Entries taken from a collection
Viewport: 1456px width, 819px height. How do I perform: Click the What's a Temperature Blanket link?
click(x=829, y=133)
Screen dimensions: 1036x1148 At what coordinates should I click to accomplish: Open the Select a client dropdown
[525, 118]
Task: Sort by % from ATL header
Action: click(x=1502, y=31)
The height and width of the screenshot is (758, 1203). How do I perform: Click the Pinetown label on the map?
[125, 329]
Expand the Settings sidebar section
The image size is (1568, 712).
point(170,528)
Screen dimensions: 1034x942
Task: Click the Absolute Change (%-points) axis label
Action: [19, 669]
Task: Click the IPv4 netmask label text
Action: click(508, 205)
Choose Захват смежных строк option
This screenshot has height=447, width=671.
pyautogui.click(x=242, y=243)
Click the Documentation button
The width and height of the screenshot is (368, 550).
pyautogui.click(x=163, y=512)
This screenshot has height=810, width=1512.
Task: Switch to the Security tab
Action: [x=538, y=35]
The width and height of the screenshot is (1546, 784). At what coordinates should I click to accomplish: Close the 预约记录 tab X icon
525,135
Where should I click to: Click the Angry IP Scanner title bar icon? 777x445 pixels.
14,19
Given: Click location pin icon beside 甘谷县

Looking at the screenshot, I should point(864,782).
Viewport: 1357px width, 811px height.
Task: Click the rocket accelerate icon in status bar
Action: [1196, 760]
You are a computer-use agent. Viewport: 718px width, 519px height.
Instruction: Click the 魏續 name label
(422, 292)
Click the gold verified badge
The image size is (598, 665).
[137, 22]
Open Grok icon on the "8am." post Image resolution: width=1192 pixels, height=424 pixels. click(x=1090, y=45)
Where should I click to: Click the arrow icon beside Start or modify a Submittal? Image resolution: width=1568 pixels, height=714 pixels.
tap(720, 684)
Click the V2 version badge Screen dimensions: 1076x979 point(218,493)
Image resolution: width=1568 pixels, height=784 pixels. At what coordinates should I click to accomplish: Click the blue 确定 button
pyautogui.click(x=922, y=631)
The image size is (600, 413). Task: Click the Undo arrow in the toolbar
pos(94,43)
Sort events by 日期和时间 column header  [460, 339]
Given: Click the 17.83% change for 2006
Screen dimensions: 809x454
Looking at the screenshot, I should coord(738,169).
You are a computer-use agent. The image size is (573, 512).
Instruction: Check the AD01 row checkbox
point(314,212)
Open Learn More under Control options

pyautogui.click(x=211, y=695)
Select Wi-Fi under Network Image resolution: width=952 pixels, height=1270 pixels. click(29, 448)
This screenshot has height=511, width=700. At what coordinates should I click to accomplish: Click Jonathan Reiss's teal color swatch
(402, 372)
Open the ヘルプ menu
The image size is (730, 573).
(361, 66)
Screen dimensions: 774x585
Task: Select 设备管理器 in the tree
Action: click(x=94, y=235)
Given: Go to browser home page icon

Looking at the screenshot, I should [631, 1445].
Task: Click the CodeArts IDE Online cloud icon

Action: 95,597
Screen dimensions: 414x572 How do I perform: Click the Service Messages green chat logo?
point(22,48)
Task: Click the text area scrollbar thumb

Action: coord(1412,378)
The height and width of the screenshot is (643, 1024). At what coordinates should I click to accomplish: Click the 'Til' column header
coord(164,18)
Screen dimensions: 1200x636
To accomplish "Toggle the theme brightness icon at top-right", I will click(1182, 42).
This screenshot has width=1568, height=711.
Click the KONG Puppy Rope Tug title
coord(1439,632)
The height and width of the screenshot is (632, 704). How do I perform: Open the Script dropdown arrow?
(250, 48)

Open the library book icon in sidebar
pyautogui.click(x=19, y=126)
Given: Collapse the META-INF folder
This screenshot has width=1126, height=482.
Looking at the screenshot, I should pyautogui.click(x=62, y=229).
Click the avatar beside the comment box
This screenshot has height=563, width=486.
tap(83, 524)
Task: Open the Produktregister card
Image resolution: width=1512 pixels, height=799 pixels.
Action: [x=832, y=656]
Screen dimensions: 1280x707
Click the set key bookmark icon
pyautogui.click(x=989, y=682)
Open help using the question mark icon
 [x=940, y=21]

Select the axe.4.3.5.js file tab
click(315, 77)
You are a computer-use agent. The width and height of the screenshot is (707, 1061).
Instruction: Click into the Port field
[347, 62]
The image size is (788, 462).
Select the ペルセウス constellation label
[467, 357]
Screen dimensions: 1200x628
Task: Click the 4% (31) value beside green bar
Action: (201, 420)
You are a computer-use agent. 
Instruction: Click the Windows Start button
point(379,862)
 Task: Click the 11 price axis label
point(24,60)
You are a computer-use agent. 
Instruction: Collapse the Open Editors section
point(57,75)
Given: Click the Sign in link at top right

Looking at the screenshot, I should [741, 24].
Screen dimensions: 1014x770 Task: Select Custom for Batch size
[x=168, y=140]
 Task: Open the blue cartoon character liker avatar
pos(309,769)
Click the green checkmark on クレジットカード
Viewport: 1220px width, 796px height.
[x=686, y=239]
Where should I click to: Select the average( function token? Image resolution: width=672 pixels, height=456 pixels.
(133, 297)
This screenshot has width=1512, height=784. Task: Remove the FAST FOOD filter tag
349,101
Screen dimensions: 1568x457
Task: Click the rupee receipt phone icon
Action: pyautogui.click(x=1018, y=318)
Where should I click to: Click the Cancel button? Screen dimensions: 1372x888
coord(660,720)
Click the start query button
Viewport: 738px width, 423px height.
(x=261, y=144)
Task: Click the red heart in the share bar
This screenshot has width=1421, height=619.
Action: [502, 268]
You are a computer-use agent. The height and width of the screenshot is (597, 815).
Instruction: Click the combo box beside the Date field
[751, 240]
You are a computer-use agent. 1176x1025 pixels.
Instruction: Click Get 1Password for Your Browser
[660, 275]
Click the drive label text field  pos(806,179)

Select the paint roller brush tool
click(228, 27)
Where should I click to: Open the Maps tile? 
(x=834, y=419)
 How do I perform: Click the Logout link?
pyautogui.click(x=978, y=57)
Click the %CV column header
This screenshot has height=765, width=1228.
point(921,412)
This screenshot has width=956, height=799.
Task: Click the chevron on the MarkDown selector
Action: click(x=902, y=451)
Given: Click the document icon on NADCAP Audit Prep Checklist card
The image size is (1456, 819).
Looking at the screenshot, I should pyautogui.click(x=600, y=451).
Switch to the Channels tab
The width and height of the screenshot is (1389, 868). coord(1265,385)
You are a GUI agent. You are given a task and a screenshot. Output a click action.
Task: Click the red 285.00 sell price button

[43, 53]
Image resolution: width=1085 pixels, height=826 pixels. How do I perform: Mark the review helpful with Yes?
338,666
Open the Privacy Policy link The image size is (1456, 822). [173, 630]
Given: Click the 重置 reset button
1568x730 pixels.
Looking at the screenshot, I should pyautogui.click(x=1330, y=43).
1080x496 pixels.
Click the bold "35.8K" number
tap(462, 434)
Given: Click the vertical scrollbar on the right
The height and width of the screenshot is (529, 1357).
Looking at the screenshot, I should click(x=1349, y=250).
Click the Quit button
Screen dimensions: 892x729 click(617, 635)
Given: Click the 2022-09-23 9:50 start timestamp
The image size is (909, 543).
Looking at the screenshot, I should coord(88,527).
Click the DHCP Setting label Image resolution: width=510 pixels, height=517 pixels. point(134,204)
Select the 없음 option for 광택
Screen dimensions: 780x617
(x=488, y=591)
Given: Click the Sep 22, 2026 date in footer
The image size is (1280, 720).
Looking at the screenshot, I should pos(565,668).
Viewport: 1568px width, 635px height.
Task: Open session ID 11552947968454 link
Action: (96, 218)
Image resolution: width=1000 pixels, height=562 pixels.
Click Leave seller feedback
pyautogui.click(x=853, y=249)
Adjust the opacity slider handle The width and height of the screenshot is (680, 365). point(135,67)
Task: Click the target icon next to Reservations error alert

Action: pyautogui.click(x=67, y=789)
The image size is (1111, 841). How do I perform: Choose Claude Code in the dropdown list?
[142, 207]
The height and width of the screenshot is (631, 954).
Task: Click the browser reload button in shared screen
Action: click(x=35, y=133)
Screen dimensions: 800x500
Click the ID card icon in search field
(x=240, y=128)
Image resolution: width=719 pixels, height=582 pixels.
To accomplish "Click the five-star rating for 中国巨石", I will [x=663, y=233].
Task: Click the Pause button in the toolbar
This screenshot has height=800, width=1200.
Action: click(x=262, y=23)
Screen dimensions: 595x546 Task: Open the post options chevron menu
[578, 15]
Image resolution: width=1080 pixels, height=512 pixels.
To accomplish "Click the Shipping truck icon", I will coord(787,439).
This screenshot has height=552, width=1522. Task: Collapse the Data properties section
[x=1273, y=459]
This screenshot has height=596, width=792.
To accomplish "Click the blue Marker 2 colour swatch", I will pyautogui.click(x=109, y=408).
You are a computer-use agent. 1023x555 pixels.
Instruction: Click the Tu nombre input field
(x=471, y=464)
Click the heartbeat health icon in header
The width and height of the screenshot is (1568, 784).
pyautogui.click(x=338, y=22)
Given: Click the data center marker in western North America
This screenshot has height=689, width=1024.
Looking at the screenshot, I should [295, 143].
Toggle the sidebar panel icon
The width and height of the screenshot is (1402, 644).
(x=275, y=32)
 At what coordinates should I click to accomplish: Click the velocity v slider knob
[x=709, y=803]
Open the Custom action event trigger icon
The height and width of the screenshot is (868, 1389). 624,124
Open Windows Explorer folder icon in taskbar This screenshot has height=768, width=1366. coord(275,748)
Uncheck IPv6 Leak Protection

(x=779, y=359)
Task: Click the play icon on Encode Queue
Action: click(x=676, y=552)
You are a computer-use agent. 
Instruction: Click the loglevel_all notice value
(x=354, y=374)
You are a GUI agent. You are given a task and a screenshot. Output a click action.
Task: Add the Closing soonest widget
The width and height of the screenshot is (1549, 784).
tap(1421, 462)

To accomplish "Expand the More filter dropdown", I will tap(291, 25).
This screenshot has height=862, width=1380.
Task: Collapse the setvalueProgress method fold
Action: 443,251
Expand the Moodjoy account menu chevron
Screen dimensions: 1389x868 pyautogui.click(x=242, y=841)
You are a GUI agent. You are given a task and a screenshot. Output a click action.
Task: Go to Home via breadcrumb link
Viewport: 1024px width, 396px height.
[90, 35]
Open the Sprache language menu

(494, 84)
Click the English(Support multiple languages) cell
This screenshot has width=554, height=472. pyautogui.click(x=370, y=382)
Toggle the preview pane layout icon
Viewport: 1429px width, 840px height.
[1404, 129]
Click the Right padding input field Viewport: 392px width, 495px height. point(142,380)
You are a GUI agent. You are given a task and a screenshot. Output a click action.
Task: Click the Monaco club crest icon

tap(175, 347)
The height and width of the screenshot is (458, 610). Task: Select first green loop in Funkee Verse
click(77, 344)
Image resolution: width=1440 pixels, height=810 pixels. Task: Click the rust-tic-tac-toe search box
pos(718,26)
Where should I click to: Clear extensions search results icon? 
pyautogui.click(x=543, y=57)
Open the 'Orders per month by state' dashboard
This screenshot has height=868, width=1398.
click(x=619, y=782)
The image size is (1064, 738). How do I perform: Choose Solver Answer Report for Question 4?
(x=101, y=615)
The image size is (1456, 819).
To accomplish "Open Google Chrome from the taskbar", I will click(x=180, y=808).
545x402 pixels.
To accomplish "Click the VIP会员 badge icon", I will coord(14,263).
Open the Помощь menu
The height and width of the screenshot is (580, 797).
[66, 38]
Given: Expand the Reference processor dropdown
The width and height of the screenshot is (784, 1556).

== Exercise prompt ==
List every line of the data above that contains the string "slider". Count only matches with the same capitalization.

== Written answer ==
Adjust the opacity slider handle The width and height of the screenshot is (680, 365). point(135,67)
 At what coordinates should I click to accomplish: Click the velocity v slider knob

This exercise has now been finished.